Under Personal Expenses:

  • Write out Your Fixed Monthly Expenses.  These might include your mortgage payment, car insurance, strata fees (or home association fees/condo fees), property taxes, cell phone bills, electricity bill, cable, the internet, subscriptions, etc.
  • Write out Variable (or fluctuating) Expenses and how much you expect to spend each month.  These includes groceries, gas, parking fees, entertainment, birthday gifts, Christmas expenses, etc.
  • Write out Fixed Annual Expenses and divide by 12.  This might include property taxes,

 

Repeat Under Business Expenses:

Repeat, using the same three categories listed above, but with your BusinessRelated Expenses in mind.

Finally, I can tell you that having an awareness of your spending is much different and less powerful than shifting spending patterns and making decisions because of your budget.  Again, for those who are interested, I will draft another post on how to budget and why you’ll be able to spoil yourself guilt-free when you use one.

To summarize:

You now know your rough estimated earnings, including how much would be owed to CRA, and how much is left over for you to spend.

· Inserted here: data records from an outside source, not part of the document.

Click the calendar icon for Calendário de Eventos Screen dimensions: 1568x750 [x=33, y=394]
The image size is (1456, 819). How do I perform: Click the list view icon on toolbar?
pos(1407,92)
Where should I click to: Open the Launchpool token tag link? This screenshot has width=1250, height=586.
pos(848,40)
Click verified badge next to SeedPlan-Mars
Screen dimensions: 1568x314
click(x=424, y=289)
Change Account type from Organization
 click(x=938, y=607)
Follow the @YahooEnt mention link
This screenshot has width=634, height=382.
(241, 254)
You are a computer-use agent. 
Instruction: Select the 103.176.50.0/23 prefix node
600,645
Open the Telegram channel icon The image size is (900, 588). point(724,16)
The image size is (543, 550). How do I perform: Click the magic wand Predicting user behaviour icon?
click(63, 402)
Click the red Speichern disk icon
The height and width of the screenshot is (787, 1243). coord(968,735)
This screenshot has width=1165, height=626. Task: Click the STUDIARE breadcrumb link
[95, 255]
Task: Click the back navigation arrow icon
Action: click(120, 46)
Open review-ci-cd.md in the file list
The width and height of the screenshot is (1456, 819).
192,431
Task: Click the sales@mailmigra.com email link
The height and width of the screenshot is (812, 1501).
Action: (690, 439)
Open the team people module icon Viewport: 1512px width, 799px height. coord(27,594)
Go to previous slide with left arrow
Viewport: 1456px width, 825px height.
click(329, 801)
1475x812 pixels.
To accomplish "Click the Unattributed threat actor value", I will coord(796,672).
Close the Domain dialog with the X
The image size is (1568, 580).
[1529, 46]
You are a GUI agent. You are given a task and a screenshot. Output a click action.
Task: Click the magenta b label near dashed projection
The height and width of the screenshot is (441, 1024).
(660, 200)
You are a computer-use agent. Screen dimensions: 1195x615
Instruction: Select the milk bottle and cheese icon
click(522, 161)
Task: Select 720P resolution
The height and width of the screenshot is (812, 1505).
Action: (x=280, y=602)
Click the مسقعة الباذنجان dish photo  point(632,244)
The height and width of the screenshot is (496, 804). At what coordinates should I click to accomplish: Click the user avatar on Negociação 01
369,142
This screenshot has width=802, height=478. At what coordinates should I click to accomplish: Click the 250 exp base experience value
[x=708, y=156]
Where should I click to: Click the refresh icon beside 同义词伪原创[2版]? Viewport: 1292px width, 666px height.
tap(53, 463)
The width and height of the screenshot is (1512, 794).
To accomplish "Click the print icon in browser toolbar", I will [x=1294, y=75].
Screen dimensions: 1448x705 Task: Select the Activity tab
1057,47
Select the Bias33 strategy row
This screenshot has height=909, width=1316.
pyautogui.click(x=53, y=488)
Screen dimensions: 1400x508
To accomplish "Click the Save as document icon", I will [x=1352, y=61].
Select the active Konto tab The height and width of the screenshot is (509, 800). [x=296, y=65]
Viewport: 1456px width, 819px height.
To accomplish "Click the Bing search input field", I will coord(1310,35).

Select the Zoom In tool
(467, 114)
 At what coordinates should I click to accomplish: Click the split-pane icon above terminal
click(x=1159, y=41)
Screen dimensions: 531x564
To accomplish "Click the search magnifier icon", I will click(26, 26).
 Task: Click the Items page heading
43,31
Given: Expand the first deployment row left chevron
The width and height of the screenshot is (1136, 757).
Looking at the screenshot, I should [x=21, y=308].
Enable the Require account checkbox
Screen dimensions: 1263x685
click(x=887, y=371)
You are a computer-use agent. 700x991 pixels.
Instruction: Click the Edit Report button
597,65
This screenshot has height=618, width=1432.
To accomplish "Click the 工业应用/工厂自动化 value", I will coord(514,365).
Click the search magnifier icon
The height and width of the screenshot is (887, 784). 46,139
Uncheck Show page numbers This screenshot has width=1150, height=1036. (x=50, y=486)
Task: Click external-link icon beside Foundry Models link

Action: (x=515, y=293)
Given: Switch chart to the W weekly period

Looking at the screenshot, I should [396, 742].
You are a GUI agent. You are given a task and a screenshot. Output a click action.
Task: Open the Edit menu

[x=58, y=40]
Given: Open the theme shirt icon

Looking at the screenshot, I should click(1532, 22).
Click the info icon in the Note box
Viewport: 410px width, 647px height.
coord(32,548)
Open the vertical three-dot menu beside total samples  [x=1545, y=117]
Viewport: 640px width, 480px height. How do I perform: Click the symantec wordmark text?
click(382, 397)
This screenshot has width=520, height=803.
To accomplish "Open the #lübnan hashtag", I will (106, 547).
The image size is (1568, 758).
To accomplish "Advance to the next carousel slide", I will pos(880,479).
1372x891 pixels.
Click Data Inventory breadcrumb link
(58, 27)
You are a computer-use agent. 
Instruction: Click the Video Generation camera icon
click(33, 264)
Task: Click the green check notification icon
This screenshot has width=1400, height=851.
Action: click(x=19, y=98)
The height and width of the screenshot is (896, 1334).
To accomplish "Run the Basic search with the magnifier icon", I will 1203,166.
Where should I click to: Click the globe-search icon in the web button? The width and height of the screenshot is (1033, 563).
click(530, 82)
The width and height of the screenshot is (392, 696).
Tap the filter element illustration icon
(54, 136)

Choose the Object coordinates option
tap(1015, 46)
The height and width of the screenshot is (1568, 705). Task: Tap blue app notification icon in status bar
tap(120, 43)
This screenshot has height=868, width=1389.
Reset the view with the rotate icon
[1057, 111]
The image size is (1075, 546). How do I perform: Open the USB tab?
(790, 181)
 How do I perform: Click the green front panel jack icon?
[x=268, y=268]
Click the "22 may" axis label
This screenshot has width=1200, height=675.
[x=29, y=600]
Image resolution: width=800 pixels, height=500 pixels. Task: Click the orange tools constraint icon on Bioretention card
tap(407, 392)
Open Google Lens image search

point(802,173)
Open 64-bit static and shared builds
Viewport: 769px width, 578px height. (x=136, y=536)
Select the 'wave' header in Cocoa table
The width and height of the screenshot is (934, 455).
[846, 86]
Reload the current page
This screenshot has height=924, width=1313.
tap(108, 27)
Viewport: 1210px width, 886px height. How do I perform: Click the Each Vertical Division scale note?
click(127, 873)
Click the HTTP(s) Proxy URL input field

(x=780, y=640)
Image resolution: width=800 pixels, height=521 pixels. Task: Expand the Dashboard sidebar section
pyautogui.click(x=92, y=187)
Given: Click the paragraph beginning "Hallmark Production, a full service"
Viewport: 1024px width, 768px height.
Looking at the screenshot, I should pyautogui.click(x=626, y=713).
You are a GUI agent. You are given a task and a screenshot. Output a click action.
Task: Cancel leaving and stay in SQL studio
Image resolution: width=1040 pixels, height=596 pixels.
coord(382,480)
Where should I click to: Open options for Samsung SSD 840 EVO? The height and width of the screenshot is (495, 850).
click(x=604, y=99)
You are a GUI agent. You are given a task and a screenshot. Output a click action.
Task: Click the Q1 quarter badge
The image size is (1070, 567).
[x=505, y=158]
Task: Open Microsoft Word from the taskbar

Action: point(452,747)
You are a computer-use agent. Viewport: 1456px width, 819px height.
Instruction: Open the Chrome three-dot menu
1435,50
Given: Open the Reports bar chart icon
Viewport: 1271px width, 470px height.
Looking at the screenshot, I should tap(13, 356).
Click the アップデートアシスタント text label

You now have, three new bank accounts:

1.  GST/HST Savings Account

2.  Month-Ahead Savings Account

3.  Income Tax Savings Account

And you know how to determine how much from each cheque should be moved into your GST/HST, Income Tax, and Month Ahead accounts to leave your chequing account money free for spending.

You also have a good sense of your monthly spending, including how much you spend in certain categories.

Do you have any other suggestions for managing irregular income?